── EXERCISE MATERIAL

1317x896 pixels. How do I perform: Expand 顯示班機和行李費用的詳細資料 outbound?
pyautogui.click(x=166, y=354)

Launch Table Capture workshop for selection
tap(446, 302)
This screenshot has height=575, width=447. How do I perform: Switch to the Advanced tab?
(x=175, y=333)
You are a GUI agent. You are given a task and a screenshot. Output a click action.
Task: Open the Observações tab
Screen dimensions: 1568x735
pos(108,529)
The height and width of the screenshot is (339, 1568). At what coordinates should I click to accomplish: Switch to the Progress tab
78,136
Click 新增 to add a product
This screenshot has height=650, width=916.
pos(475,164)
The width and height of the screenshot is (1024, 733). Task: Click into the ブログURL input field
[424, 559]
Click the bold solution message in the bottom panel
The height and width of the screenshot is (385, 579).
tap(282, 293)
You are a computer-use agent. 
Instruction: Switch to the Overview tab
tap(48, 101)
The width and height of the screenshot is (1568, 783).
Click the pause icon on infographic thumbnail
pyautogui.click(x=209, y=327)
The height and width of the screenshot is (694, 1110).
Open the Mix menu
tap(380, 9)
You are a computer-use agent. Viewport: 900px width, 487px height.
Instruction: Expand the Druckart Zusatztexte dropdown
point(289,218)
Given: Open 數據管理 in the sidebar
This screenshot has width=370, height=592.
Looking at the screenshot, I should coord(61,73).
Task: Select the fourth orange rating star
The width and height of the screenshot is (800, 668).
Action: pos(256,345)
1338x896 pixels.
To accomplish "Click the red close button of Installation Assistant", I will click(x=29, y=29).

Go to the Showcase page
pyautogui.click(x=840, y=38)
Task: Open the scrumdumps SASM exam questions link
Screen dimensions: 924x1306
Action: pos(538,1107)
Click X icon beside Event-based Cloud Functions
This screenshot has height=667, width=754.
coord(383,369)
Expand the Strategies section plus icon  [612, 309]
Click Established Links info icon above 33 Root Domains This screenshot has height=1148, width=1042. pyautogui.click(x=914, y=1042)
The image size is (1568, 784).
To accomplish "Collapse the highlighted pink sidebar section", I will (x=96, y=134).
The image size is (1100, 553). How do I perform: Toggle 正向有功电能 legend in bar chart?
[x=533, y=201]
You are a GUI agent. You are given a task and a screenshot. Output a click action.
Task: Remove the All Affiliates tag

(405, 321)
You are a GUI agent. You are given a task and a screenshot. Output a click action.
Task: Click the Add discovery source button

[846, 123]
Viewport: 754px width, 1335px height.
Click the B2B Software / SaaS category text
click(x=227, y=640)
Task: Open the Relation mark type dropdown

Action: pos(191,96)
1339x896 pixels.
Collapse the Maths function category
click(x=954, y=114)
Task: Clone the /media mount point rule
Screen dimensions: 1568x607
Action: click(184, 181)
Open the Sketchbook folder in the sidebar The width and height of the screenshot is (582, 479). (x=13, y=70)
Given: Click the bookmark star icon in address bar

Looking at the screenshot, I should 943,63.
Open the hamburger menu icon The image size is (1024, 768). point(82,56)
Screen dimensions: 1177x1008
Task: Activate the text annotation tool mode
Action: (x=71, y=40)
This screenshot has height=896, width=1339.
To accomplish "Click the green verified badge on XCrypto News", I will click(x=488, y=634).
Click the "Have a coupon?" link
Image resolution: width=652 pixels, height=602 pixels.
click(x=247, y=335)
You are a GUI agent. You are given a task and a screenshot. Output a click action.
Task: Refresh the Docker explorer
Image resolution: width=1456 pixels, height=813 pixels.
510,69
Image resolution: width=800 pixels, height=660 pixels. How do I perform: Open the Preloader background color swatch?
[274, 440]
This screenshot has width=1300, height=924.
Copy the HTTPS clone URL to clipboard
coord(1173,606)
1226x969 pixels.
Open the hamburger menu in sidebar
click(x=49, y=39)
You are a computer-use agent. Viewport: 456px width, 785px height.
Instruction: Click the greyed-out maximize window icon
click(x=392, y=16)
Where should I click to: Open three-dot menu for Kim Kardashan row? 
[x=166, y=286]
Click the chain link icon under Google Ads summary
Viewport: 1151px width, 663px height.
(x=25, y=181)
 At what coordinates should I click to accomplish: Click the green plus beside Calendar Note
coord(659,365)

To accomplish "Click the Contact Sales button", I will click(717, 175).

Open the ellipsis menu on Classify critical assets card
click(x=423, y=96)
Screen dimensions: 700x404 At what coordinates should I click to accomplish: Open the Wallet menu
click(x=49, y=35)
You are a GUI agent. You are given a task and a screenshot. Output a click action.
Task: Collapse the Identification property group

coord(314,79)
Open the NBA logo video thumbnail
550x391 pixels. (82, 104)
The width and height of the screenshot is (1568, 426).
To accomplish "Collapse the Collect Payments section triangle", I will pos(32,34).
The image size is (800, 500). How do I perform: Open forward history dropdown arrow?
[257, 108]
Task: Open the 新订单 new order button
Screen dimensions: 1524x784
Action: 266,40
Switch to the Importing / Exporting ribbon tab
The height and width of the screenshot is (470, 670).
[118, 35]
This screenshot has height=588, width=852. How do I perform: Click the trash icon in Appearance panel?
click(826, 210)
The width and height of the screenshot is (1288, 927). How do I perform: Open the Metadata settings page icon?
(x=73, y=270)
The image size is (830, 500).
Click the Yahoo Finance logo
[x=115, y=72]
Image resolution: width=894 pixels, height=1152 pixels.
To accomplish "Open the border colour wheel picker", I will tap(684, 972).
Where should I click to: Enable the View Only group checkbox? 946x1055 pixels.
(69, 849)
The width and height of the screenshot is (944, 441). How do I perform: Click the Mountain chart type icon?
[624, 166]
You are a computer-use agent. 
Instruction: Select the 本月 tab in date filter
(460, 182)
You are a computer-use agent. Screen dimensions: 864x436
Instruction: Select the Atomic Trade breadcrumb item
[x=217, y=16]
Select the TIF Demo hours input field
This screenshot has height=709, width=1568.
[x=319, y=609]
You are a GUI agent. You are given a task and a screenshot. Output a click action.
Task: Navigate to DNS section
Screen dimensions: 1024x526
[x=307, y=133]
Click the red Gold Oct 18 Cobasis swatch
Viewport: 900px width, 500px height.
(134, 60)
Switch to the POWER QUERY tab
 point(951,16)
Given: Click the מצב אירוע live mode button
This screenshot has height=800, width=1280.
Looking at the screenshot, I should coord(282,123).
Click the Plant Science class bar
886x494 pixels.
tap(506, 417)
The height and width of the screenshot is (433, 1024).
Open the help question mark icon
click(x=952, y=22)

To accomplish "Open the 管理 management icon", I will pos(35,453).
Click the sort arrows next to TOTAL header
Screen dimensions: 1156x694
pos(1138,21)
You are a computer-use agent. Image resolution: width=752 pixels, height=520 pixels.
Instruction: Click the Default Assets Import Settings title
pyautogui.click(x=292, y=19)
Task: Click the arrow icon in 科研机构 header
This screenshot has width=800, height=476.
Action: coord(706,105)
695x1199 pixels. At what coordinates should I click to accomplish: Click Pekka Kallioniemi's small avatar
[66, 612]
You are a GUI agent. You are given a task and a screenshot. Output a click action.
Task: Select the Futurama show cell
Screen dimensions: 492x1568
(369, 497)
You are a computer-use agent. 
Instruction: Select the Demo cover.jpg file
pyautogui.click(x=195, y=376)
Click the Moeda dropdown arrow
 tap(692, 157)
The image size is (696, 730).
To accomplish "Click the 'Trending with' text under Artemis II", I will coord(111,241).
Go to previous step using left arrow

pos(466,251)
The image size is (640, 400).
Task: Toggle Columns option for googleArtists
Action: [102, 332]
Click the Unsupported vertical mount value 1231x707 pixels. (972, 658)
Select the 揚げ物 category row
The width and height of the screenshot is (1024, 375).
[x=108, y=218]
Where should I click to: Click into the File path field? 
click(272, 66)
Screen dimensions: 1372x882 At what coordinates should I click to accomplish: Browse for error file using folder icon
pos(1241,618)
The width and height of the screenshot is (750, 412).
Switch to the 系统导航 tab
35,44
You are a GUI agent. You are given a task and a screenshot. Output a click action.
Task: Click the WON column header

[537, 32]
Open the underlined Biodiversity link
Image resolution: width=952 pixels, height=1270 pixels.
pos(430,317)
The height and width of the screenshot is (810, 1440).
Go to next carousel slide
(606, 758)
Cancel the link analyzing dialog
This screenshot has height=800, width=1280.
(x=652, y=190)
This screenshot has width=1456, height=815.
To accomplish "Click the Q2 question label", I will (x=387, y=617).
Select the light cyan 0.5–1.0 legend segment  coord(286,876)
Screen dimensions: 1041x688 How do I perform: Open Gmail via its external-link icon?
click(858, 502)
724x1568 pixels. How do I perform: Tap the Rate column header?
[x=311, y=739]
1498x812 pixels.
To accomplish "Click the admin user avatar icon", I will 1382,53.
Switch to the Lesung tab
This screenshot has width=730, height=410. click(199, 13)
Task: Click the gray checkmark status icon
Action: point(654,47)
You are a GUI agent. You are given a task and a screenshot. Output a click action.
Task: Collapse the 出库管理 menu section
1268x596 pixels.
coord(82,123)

────

### TASK DESCRIPTION
Could you write out, exactly as they stand, only the lines above that begin at the line with "Click the sort arrows next to TOTAL header" and stop after the line with "Task: Select the Futurama show cell"?

### RESPONSE TO THE TASK
Click the sort arrows next to TOTAL header
Screen dimensions: 1156x694
pos(1138,21)
You are a computer-use agent. Image resolution: width=752 pixels, height=520 pixels.
Instruction: Click the Default Assets Import Settings title
pyautogui.click(x=292, y=19)
Task: Click the arrow icon in 科研机构 header
This screenshot has width=800, height=476.
Action: coord(706,105)
695x1199 pixels. At what coordinates should I click to accomplish: Click Pekka Kallioniemi's small avatar
[66, 612]
You are a GUI agent. You are given a task and a screenshot. Output a click action.
Task: Select the Futurama show cell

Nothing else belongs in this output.